If a line in the entries below contains "will", copy it.

(GIVEN DATA)

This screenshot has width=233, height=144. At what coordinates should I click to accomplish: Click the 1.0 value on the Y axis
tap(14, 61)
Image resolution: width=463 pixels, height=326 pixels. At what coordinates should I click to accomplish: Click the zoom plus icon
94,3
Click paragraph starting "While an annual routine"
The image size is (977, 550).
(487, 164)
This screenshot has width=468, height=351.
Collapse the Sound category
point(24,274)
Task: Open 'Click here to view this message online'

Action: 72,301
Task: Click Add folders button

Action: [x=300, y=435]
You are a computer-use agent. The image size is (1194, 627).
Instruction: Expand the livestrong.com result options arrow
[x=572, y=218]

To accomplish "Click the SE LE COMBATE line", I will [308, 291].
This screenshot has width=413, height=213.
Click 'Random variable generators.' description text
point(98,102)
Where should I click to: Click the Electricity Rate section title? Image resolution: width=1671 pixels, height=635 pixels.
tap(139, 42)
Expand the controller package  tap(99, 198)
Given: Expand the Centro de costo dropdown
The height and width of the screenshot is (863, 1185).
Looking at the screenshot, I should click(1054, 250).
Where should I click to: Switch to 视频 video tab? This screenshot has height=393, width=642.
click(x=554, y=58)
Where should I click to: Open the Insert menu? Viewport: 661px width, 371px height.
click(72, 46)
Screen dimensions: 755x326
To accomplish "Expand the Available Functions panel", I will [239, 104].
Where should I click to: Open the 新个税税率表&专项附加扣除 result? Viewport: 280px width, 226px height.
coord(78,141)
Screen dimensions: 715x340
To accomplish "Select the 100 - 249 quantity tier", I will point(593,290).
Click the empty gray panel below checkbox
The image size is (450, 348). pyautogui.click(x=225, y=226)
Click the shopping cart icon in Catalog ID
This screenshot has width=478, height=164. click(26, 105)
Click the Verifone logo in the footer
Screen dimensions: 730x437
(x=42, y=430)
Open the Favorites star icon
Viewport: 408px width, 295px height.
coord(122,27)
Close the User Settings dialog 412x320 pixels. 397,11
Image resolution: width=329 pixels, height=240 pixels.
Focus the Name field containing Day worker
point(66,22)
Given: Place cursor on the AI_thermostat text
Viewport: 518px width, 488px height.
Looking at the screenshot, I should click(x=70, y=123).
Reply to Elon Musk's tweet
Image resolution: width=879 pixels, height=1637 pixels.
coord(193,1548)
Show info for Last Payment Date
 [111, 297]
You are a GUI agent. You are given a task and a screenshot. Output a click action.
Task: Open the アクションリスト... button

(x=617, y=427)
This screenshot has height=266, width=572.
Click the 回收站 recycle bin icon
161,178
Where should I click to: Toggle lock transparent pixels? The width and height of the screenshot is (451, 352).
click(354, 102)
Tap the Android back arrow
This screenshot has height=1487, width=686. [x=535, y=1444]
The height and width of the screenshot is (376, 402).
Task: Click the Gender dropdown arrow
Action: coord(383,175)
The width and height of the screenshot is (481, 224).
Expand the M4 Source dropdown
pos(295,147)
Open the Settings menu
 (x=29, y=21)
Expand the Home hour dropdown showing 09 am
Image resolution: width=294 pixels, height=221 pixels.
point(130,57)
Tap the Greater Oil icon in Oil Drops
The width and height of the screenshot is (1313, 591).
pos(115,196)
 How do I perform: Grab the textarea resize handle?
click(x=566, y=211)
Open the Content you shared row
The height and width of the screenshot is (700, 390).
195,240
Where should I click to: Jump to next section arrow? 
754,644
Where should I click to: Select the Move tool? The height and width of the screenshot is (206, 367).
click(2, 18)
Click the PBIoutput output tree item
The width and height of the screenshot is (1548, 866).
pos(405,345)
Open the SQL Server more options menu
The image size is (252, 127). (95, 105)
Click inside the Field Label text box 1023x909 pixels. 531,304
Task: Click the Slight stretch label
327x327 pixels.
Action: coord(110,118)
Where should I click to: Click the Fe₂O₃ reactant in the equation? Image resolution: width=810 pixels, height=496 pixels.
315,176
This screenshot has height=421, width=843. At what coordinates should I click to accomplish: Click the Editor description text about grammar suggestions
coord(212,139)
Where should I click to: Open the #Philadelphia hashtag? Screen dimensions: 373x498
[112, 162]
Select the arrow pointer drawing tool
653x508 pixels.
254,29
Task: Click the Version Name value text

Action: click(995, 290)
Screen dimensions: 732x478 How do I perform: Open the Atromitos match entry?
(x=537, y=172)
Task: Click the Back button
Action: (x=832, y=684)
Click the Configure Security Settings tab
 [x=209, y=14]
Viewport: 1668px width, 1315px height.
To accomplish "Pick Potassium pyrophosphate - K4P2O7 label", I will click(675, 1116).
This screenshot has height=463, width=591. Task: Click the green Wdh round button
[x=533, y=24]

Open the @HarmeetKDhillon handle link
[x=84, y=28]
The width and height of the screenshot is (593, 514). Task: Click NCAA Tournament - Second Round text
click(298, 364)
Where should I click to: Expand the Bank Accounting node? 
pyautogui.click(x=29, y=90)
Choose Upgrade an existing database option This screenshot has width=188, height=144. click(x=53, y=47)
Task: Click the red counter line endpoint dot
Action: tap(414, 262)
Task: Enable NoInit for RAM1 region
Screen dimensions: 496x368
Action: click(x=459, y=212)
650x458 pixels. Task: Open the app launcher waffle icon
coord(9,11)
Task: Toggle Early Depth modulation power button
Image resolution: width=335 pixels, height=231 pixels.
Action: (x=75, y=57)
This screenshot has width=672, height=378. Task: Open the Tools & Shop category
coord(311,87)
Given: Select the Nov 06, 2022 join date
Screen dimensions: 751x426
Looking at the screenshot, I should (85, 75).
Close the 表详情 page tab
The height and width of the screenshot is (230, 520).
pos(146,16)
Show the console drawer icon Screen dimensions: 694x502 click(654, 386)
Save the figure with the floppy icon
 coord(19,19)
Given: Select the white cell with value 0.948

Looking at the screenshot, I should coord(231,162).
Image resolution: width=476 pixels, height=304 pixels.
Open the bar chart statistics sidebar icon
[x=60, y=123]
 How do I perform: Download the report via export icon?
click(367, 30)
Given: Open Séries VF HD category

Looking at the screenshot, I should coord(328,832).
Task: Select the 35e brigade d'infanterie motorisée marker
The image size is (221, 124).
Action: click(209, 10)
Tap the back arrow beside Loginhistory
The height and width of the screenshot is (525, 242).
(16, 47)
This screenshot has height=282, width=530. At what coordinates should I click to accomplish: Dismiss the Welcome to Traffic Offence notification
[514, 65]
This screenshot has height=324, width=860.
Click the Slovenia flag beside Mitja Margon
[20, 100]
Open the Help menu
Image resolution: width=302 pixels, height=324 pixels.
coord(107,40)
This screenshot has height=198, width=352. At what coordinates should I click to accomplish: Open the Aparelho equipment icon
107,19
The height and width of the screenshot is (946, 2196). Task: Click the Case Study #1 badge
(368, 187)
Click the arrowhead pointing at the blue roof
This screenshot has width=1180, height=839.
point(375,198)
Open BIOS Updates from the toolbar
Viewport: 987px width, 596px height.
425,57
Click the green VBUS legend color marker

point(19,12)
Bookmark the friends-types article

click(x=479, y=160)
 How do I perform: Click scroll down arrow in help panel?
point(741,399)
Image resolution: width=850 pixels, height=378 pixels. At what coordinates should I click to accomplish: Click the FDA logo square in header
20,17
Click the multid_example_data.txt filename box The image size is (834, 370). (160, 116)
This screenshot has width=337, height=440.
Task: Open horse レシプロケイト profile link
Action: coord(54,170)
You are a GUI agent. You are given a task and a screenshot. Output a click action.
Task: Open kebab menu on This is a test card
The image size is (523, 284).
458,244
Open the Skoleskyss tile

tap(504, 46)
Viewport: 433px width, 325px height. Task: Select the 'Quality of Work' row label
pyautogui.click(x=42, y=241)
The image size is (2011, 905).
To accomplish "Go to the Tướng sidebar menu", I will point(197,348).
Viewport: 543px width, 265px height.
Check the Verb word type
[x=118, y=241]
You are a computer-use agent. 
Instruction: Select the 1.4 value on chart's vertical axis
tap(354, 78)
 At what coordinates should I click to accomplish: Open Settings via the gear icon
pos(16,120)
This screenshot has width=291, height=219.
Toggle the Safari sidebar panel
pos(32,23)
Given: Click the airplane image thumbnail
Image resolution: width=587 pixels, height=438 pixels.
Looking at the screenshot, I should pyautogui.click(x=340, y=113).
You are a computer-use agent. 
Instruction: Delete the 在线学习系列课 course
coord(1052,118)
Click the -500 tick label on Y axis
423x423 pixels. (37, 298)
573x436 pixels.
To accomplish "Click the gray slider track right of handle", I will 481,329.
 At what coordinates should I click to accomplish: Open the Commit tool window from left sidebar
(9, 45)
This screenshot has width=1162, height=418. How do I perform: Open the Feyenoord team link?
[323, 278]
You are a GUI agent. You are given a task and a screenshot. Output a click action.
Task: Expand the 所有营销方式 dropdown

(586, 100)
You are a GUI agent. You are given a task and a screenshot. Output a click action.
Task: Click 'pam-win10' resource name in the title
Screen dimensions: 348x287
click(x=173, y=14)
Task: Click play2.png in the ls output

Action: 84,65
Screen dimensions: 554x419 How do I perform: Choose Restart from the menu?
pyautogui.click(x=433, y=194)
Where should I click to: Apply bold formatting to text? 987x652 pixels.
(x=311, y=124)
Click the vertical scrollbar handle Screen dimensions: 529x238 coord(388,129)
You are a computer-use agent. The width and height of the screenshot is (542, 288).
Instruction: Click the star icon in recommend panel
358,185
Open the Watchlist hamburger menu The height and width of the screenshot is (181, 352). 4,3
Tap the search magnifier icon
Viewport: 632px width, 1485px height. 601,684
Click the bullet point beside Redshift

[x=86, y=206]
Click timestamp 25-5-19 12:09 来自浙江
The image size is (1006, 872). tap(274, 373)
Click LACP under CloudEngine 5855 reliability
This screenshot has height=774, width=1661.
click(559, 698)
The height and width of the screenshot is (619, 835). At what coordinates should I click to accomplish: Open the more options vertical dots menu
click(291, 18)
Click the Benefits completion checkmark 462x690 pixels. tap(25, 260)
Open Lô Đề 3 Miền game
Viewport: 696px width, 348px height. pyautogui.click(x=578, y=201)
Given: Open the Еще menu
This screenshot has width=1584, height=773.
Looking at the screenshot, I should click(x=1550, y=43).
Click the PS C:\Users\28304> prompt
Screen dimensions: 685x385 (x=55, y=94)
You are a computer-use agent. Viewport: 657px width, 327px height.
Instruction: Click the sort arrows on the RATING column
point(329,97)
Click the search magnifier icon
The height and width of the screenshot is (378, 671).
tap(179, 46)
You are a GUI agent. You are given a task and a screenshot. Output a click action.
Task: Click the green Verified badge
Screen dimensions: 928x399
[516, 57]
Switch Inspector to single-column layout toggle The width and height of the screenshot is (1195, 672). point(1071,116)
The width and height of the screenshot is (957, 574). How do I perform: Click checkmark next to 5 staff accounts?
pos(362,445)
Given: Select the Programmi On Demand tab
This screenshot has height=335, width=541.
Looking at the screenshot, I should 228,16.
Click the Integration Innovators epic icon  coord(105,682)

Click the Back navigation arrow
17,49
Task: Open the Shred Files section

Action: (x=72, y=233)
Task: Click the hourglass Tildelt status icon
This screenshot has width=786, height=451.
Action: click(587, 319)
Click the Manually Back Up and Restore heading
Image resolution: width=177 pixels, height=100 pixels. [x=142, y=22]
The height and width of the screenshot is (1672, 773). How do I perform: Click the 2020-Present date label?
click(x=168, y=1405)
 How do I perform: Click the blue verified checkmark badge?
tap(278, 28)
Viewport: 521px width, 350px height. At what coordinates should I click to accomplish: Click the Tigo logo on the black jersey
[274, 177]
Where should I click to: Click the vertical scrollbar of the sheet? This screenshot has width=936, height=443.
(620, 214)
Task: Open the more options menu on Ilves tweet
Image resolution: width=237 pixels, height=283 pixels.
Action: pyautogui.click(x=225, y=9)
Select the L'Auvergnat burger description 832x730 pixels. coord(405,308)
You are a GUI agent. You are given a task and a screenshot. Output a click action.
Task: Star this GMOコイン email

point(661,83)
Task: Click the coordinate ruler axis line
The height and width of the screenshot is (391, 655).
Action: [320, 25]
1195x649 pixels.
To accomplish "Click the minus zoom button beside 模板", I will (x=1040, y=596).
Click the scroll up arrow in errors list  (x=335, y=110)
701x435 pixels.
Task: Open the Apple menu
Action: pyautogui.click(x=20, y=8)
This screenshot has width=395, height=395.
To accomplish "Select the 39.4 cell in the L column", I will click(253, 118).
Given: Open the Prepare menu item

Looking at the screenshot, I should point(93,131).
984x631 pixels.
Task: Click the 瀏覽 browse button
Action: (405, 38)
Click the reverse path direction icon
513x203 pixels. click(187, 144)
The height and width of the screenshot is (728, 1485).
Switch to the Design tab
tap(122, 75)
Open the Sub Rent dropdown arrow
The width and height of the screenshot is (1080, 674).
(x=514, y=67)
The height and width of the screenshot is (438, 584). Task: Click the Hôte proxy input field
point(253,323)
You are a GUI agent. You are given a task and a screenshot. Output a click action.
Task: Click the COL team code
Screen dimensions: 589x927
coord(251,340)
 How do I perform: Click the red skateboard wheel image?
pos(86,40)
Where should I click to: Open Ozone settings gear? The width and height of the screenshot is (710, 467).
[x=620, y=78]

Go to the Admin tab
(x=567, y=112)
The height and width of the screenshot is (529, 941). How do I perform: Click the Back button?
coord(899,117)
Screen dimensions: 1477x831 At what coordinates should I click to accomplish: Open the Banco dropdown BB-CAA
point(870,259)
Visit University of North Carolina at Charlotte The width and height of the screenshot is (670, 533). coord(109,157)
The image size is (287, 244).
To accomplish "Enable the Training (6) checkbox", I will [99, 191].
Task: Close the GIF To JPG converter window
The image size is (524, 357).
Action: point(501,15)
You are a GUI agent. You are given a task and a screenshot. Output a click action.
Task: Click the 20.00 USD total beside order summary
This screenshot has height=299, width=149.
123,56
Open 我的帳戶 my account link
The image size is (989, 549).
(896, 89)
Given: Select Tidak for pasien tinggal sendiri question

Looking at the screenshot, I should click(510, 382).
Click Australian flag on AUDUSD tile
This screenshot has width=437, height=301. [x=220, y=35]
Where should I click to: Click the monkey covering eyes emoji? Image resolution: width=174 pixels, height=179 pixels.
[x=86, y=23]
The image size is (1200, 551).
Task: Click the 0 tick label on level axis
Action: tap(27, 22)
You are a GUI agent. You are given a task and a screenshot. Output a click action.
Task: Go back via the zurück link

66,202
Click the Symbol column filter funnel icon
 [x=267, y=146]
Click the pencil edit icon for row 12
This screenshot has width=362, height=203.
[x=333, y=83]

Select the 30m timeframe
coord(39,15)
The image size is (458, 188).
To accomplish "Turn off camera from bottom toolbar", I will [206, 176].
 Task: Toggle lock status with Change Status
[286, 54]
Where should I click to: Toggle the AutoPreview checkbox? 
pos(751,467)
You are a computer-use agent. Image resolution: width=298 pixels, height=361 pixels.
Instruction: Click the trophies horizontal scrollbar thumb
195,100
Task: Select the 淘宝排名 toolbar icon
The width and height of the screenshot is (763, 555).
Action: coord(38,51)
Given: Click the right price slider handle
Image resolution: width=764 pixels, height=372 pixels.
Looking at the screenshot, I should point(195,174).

(End GIVEN DATA)

**TASK OUTPUT:**
To accomplish "Click the SE LE COMBATE line", I will [308, 291].
To accomplish "Expand the Available Functions panel", I will [239, 104].
To accomplish "Select the 100 - 249 quantity tier", I will point(593,290).
To accomplish "Pick Potassium pyrophosphate - K4P2O7 label", I will click(675, 1116).
To accomplish "Go to the Tướng sidebar menu", I will point(197,348).
To accomplish "Click the gray slider track right of handle", I will 481,329.
To accomplish "Click the minus zoom button beside 模板", I will (x=1040, y=596).
To accomplish "Select the 39.4 cell in the L column", I will click(253, 118).
To accomplish "Enable the Training (6) checkbox", I will [99, 191].
To accomplish "Turn off camera from bottom toolbar", I will [206, 176].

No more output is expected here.